Pennsylvania Secretary of Banking and Securities
- Incumbent
- Assumed office 2020
- Appointed by: Tom Wolf
- Preceded by: Robin Wiessmann
- Website: https://www.richardvague.com/

= Richard Vague =

American businessperson and author

Richard Wade Vague is an American businessperson, venture capitalist, and author who served as Secretary of Banking and Securities of Pennsylvania from 2020 until 2023.

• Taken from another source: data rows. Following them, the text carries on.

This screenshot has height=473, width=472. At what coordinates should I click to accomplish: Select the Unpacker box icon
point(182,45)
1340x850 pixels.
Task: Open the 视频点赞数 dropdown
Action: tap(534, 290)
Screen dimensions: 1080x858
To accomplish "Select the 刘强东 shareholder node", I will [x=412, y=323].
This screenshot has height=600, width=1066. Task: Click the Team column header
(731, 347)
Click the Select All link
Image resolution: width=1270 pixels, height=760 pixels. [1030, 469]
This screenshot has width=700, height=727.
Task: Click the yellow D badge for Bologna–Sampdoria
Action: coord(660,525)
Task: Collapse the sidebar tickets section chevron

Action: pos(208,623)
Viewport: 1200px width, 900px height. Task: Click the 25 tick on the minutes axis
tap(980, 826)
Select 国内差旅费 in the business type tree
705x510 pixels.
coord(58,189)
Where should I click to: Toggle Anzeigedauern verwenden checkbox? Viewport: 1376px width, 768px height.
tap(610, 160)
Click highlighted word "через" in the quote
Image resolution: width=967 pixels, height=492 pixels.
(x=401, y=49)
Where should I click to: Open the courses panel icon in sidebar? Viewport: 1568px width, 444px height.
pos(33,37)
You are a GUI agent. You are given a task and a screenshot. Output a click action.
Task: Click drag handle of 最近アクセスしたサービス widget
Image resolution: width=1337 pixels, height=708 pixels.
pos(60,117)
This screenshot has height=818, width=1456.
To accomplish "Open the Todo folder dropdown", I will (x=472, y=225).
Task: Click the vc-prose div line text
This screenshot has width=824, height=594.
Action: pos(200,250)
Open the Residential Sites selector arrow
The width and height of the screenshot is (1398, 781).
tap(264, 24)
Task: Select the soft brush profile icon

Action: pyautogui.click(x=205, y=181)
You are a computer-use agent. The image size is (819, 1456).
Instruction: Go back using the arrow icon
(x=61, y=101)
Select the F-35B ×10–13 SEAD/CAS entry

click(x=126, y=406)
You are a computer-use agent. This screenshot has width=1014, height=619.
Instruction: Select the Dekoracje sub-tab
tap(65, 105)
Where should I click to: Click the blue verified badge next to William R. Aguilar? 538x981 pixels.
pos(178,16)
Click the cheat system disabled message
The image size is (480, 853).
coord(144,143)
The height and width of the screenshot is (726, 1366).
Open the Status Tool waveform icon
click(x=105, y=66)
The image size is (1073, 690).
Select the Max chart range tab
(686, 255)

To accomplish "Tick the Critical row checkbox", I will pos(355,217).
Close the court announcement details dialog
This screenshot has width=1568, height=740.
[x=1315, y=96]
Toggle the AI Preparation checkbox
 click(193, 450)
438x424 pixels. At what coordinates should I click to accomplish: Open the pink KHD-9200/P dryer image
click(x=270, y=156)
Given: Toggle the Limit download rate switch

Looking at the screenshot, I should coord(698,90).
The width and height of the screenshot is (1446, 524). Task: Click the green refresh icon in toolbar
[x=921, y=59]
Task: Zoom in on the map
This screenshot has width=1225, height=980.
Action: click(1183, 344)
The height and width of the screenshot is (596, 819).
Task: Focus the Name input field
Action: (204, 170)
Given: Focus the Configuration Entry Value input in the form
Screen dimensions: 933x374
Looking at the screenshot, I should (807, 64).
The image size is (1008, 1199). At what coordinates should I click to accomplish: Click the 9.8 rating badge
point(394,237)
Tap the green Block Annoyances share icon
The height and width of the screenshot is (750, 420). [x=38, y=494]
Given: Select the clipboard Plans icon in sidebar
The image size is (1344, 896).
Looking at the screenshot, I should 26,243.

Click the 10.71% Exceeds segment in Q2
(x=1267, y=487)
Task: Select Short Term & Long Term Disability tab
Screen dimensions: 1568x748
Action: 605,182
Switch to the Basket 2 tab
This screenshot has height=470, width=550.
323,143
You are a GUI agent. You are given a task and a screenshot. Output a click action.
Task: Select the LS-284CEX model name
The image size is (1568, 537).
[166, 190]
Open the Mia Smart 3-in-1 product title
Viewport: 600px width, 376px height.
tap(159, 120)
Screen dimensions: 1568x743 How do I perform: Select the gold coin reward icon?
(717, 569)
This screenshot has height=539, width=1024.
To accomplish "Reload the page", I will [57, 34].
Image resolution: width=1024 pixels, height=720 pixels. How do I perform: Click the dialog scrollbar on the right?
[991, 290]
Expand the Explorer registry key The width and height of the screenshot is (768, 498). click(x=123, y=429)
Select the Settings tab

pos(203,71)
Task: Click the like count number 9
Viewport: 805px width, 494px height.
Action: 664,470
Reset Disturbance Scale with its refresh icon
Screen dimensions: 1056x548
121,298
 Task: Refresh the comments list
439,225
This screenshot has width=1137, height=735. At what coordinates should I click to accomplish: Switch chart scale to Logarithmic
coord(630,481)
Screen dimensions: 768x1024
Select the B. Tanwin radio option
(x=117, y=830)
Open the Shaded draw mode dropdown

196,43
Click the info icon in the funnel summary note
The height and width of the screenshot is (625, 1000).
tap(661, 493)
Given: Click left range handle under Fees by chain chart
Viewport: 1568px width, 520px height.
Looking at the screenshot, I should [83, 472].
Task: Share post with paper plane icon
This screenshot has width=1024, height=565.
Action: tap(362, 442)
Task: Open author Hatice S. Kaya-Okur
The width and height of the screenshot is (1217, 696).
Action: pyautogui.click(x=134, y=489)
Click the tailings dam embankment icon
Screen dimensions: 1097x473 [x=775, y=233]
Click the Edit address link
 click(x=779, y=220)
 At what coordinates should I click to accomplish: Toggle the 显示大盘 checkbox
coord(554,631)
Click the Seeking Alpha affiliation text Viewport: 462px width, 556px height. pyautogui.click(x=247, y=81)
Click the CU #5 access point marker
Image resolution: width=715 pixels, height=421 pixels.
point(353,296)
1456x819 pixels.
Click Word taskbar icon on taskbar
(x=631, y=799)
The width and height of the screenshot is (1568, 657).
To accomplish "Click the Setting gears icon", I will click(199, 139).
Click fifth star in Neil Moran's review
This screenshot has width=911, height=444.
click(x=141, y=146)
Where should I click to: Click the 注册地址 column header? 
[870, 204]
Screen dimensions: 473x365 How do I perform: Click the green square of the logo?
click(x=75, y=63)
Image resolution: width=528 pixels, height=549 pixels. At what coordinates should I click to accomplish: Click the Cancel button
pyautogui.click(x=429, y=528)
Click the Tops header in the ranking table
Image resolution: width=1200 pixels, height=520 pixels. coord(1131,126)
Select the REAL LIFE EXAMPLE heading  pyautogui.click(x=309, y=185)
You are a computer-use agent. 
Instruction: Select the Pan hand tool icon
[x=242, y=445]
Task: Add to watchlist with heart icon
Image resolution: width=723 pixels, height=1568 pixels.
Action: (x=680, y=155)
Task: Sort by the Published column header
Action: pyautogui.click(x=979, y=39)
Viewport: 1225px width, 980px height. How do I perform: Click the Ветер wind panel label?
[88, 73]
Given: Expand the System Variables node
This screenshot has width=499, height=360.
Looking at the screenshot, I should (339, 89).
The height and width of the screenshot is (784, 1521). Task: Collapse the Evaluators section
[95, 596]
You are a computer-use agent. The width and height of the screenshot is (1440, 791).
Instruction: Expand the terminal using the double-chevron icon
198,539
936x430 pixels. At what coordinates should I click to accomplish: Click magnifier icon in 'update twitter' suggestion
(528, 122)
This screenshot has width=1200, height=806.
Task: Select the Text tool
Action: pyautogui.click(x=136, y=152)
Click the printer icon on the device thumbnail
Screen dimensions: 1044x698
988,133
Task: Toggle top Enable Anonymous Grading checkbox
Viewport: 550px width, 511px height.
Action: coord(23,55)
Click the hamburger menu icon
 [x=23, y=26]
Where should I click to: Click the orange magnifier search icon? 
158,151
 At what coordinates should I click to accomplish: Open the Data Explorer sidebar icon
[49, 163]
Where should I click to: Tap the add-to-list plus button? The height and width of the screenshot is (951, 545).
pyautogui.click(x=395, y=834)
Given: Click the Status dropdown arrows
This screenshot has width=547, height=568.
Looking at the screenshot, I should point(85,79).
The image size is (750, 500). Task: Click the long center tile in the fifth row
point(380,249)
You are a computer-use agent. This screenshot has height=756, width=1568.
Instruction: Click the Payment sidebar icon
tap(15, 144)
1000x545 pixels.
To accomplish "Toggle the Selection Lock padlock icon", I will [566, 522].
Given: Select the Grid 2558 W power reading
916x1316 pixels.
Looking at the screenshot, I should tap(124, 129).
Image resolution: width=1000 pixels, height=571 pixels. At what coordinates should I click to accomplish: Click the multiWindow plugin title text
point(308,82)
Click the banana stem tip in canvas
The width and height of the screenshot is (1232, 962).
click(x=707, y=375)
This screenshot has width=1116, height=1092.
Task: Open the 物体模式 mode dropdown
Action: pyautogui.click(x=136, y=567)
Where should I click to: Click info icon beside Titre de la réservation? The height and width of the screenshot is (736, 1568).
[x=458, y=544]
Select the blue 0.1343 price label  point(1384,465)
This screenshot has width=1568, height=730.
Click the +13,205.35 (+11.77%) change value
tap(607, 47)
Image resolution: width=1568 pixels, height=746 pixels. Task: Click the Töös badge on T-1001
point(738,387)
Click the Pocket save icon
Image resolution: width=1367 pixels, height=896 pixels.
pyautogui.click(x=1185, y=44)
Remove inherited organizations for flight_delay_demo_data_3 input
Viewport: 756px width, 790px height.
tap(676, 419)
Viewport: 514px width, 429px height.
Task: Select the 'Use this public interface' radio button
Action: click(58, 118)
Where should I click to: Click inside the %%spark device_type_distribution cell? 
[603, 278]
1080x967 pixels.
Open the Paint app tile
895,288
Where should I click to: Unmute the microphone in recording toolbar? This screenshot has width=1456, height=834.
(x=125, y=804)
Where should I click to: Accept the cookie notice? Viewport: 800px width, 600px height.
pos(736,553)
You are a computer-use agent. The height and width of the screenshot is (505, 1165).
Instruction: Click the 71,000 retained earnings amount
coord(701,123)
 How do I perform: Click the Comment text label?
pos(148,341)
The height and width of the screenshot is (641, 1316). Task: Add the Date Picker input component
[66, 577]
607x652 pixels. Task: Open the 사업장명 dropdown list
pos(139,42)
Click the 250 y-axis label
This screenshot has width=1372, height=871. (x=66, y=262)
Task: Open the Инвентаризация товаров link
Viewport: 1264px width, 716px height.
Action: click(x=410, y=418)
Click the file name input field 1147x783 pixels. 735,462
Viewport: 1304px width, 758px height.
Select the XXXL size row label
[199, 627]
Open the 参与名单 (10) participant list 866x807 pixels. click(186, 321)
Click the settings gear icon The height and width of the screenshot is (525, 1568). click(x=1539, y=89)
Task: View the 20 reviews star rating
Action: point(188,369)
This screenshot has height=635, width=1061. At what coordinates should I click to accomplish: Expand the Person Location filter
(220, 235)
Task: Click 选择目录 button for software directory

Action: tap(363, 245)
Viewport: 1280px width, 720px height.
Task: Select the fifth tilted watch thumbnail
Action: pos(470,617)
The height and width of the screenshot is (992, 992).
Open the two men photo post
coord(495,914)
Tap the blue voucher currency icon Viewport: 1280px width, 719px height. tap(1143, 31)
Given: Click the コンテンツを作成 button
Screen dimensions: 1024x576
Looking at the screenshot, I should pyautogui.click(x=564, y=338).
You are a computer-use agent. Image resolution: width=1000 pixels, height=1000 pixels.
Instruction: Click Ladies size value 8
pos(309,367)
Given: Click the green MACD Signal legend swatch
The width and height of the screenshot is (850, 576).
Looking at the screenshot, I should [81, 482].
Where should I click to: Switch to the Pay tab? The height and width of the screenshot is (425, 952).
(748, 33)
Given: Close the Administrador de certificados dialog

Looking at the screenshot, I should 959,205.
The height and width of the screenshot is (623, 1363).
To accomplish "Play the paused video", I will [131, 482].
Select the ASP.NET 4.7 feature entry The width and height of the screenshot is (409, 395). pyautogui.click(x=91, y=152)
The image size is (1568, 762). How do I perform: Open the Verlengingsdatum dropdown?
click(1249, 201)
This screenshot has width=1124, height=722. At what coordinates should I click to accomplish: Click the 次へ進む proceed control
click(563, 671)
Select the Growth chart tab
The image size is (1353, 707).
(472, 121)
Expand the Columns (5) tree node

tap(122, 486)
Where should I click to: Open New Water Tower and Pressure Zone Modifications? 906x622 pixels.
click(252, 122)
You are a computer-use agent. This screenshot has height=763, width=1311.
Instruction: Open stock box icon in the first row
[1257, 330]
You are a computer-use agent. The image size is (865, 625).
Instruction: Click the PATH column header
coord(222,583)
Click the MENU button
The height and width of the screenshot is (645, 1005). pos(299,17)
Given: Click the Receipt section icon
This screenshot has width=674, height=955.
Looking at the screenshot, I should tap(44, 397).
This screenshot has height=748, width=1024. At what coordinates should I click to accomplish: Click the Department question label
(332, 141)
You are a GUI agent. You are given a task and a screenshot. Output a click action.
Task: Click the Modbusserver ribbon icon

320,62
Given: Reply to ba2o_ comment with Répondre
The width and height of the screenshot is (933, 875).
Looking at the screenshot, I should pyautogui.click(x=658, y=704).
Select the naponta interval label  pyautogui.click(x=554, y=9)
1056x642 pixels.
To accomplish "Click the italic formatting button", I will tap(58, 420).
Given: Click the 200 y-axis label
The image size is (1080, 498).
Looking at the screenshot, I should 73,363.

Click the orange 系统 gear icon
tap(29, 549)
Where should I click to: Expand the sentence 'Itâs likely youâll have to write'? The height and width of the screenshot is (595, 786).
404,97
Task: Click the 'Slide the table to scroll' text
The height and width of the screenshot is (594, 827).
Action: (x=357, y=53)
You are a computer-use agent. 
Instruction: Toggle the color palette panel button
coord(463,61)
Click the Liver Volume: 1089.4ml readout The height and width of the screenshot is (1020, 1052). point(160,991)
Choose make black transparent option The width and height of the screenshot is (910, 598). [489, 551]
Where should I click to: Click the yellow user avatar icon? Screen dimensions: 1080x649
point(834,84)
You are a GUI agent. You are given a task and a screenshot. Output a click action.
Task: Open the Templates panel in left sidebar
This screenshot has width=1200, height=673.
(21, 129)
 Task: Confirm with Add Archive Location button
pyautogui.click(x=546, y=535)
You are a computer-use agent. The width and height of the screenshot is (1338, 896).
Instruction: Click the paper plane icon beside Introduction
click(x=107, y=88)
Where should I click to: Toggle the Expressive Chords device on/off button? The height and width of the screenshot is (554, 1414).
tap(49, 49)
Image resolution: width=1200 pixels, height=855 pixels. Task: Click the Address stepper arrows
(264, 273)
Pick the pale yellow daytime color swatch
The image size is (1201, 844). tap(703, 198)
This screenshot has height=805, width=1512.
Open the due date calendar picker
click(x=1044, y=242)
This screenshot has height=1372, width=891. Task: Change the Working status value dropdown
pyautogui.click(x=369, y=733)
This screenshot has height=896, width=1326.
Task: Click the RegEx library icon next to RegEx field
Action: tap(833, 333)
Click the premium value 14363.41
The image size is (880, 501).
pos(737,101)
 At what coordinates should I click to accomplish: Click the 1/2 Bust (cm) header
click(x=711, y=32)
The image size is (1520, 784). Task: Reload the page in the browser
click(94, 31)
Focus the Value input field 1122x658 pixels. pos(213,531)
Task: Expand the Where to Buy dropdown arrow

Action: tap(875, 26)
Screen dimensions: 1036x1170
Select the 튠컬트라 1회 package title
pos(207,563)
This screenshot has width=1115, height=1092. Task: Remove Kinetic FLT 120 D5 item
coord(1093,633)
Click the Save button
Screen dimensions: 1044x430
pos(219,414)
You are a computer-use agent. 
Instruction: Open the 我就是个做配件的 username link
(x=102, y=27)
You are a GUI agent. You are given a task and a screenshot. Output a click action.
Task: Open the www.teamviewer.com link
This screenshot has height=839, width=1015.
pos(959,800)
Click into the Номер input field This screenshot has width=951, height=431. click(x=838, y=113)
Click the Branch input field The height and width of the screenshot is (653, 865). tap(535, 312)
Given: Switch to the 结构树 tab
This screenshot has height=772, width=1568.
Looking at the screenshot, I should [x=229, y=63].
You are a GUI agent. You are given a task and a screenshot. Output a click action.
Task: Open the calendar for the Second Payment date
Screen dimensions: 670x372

== Early life and education ==
Vague was born in Wichita Falls, Texas to an Exxon engineer and a homemaker. He is the second of four children and the family moved around Texas often. He attended college at University of Texas and graduated with a B.S. in advertising in 1982. He worked part-time at American National Bank in Austin, Texas while attending college. After graduating he became the bank's chief marketing officer.

== Business career ==
Vague's business ventures in the banking and energy sectors were built on the use of affinity marketing.

=== Banking ===
Vague started his business career in banking at American National Bank (later renamed MBank Austin) as chief marketing officer. In 1985, Vague was president of Mpact Brokers, a discount brokerage subsidiary of MCorp Bank. In 1987 he was named president and CEO of MBank USA, a credit-card bank subsidiary of Lomas & Nettleton Financial Corporation. In 1989 as president of Wilmington, Delaware based credit card bank Lomas Bank USA, he and fellow MBank executive John Tolleson orchestrated the sale of Lomas' retail banking and credit card divisions to Merrill Lynch for $435 million in cash and $65 million in preferred stock. After the acquisition, Lomas Bank USA was renamed First USA Bank. In 1990, Vague was named president of bank card company First USA Holdings. In 1996, Vague and five other First USA executives sold off over 200,000 of their shares in the company. Bank One acquired First USA in 1997, then the fourth largest credit card issuer in the US, for $6.65 billion in stock. In June 1999, Vague and fellow Bank One executive James Stewart launched Wingspan Bank as an online banking division of Bank One. By October 1999, Vague resigned as head of Bank One's credit card operations after the credit card unit under-performed, which had impacted the bank's expected earnings by 15%.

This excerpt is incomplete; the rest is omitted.